Whatever the strengths of code-based UI systems, they throw web crawlers for a loop. Today, most search engines deal best with text-based formats, and those search engines help make content more valuable in aggregate than it is on its own. Perhaps it's inevitable that crawlers and search engines will need to execute code in order to understand the value of content, but I remain unconvinced. As a thought experiment, consider a web constructed entirely of Flash content. Given that Flash bytecode lacks a standard, semantic way to denote a relationship between bits of Flash content, what parts of the web wouldn't have been built? What bits of your work would you do differently? What would the process be? There's an alternate path forward that suggests that we can upgrade the coarse semantics of the web to deal with ever-more-sophisticated content requirements. Or put another way, use the features of today's toolkits and code generators as a TODO list for markup driven features. But the jury is still out on the viability that approach; the same dynamic that makes multiple renderers possible ensures that getting them to move in a coordinated way is much harder than the unilateral feature roadmap that plugin vendors enjoy. HTML 5 and CSS 3 work is restarting those efforts, but only time will tell if we can put down the code and pick markup back up as a means to express ourselves.

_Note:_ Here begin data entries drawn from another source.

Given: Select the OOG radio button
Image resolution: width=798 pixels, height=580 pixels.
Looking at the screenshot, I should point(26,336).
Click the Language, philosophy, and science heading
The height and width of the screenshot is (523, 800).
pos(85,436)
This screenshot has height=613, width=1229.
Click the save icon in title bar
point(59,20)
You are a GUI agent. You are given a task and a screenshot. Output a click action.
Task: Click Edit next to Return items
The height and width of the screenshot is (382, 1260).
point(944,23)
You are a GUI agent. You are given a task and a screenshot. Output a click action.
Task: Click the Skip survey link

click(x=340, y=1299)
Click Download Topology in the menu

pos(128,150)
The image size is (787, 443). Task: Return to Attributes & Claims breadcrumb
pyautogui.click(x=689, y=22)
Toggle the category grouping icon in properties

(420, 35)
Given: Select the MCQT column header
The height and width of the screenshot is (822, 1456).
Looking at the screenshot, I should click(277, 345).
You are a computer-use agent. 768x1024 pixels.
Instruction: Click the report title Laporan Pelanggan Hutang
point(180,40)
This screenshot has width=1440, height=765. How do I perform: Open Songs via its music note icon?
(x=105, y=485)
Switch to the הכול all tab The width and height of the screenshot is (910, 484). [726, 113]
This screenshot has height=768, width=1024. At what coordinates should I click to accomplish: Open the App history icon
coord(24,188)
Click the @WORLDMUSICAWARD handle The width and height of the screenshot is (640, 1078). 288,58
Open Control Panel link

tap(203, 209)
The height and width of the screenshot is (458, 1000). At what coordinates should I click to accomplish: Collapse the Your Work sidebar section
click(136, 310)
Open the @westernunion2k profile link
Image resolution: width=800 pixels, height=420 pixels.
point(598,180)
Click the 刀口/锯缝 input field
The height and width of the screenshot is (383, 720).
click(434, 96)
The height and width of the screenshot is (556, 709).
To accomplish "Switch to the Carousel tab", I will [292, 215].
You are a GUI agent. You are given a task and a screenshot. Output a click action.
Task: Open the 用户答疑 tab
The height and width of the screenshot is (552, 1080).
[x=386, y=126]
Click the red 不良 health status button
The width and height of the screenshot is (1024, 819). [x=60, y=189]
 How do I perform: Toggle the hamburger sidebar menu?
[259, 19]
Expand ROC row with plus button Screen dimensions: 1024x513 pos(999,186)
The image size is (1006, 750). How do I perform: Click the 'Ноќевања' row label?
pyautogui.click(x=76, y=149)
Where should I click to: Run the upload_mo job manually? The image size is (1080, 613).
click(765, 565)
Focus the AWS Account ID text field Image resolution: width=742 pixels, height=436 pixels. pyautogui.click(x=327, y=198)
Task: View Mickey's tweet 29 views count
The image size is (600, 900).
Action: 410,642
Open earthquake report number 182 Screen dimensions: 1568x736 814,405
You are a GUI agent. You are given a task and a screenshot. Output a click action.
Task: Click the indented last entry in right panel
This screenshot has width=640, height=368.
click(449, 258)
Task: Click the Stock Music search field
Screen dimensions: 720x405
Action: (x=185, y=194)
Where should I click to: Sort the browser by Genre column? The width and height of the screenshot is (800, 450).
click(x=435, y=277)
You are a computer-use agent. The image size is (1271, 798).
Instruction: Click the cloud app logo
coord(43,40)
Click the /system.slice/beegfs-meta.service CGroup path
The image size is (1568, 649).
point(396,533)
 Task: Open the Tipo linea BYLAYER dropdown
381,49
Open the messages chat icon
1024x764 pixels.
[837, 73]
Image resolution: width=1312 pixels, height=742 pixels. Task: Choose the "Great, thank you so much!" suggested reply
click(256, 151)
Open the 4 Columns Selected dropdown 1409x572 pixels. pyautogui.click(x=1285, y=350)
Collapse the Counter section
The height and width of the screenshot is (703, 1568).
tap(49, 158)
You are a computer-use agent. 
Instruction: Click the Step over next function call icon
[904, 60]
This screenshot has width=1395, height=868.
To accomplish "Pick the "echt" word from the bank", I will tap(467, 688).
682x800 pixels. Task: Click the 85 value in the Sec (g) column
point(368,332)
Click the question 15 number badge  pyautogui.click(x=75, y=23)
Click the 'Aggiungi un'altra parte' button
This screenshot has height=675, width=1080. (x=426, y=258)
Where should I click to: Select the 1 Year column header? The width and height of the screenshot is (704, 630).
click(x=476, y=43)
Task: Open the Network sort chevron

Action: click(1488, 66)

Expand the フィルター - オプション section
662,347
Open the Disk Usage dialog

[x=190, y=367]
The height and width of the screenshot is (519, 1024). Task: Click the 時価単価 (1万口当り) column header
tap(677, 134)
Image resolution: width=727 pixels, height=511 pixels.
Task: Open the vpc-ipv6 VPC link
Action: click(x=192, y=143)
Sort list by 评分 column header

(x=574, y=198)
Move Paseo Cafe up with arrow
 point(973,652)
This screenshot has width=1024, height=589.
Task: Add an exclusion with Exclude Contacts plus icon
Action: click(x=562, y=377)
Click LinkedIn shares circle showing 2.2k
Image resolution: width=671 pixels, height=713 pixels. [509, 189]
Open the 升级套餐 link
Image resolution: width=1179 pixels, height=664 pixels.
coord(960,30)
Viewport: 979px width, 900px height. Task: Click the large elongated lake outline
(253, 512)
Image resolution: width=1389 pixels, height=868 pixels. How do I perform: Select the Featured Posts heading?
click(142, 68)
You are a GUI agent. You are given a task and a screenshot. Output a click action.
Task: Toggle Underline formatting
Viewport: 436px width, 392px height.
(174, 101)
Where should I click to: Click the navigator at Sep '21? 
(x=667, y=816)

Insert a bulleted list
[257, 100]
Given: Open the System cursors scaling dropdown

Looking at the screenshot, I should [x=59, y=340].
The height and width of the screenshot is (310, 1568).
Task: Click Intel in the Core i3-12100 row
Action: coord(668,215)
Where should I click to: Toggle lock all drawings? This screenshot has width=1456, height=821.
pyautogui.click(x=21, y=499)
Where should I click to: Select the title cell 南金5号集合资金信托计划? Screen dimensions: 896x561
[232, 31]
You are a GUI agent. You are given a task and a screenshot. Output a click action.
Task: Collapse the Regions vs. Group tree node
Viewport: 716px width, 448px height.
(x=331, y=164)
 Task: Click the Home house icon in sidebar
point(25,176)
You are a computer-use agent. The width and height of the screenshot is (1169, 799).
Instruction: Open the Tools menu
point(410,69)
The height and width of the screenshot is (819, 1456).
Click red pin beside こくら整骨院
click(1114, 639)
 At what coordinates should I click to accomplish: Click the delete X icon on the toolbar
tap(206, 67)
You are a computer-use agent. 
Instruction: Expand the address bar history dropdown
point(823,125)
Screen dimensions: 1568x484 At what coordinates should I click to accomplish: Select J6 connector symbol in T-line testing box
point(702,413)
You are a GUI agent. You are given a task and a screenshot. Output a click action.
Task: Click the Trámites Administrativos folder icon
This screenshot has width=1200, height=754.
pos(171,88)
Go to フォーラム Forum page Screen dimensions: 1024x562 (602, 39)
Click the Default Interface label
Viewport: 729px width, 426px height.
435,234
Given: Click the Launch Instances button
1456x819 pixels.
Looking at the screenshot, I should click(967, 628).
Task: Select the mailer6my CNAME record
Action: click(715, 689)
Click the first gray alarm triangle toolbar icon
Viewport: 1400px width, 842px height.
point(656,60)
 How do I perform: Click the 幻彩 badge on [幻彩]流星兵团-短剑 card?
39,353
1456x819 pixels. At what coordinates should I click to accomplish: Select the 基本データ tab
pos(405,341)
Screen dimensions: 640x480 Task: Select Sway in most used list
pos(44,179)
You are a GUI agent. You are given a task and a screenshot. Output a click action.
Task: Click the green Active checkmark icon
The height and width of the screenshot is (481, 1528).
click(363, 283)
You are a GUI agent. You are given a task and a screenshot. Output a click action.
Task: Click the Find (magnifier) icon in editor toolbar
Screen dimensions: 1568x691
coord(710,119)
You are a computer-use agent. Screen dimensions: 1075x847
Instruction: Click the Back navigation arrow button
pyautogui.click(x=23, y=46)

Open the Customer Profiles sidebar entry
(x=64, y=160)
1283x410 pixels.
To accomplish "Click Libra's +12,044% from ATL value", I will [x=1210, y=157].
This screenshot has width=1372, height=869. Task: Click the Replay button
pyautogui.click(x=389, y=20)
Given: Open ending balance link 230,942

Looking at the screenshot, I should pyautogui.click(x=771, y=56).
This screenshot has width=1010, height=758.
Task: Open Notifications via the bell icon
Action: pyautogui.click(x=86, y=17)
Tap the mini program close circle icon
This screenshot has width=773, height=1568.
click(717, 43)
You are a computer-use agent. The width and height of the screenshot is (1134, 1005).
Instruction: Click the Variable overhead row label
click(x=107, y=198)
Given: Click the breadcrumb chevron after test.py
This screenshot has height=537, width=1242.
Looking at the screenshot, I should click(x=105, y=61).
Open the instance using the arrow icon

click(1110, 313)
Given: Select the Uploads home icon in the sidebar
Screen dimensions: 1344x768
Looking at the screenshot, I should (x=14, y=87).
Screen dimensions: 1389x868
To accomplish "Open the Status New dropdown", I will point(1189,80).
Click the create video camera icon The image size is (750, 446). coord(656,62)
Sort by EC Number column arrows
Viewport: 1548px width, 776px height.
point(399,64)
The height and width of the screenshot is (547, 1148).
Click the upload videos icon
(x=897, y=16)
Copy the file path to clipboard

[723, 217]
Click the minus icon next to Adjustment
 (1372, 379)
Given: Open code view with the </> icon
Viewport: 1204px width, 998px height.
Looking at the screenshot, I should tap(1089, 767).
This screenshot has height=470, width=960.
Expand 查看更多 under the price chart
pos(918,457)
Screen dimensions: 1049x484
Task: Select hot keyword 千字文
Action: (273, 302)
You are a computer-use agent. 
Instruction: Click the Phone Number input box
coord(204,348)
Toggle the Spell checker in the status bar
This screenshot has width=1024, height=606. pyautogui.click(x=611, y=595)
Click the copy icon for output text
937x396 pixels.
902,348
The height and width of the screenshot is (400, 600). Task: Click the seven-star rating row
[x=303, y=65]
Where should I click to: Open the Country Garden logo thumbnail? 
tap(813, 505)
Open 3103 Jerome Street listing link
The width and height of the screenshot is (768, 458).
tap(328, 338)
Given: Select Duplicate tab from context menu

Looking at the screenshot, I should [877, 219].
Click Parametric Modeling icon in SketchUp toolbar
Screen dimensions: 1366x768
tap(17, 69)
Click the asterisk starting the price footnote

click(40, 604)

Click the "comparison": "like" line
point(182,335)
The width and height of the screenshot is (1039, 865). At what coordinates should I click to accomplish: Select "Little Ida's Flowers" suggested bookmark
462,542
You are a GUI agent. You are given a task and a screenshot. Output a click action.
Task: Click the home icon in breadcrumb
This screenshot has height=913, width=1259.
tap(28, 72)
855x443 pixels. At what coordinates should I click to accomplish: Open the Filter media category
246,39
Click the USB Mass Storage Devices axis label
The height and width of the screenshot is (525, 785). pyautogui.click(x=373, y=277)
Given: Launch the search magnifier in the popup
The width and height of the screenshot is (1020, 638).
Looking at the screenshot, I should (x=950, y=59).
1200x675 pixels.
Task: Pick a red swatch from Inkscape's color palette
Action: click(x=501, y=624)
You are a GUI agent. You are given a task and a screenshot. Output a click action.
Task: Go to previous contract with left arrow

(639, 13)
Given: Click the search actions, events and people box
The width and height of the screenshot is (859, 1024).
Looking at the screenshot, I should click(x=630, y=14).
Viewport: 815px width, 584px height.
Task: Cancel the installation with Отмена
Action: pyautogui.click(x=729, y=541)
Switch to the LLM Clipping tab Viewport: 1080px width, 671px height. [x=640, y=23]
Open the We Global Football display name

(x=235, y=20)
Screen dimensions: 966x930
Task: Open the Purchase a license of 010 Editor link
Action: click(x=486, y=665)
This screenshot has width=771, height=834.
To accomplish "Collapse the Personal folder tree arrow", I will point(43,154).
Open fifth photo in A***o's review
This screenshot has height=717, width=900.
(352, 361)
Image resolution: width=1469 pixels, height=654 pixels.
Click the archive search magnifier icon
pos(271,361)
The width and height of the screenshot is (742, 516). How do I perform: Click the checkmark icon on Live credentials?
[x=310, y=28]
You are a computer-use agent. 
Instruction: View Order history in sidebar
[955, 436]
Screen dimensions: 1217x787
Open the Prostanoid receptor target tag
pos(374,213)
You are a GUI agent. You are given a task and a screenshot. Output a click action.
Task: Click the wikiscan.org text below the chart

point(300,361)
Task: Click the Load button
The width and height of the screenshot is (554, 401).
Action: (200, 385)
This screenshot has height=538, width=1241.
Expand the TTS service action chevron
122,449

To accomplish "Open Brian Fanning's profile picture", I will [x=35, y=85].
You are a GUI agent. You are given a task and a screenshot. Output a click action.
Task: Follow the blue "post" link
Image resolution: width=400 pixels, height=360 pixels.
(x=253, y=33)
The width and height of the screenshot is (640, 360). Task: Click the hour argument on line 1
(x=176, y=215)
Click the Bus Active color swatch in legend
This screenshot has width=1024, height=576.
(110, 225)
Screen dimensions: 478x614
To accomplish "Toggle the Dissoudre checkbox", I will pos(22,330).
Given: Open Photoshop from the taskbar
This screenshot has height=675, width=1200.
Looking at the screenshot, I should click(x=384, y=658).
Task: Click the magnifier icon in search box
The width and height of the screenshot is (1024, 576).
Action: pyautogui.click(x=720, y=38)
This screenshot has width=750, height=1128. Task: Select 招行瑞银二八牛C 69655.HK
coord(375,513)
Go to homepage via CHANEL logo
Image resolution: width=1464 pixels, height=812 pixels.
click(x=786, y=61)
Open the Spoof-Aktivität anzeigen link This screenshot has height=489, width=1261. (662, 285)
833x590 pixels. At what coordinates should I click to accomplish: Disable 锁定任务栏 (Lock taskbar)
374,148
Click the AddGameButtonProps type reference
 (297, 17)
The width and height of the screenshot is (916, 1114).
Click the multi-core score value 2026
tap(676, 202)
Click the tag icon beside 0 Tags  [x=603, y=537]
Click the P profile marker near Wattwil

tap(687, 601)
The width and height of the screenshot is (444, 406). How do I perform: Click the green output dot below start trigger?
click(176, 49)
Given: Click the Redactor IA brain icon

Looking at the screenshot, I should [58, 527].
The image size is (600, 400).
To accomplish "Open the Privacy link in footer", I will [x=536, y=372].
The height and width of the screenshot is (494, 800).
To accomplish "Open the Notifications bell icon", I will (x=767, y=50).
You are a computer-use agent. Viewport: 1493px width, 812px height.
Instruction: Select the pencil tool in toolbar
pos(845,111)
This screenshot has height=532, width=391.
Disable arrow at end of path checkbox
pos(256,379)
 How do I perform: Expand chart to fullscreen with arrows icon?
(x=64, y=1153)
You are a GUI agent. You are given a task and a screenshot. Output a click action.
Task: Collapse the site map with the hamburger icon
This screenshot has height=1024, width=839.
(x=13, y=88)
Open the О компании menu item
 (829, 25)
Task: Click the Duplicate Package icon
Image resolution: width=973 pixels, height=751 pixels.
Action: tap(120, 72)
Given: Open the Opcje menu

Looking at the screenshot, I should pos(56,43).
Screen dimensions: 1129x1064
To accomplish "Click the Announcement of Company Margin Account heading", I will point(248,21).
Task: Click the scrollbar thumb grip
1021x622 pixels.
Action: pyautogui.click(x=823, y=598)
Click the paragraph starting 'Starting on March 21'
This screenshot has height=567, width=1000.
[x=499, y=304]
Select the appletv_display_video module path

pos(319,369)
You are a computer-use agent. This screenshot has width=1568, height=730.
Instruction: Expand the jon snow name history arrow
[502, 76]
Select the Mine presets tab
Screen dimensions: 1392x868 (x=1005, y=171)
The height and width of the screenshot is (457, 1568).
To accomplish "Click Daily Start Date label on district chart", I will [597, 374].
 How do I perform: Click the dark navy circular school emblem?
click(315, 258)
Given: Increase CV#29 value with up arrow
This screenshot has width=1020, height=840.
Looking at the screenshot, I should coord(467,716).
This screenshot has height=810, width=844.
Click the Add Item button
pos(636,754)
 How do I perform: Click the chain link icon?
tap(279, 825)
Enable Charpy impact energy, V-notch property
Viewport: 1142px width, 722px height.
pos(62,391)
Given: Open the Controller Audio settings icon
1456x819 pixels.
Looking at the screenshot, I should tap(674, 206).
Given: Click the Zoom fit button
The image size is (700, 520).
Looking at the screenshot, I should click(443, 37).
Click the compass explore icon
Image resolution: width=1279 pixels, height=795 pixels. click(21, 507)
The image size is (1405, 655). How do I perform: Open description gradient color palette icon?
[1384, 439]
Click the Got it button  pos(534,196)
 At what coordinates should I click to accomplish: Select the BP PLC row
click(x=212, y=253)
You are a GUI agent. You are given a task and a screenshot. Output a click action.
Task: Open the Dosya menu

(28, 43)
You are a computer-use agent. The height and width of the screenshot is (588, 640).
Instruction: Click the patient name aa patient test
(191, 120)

I've glossed over a lot of details here, and I haven't discussed implications for the server side of a non-text format as our lingua-franca, nor have I dug into the evolution metaphor. Many of the arguments are likewise conditional on economic assumptions. There's lots of discussion yet to have, so if you've got links to concrete research in either direction or have an experience that bears on the debate post in the comments! Hopefully my fellow panelists will respond in blog form and I'll update this post when they do.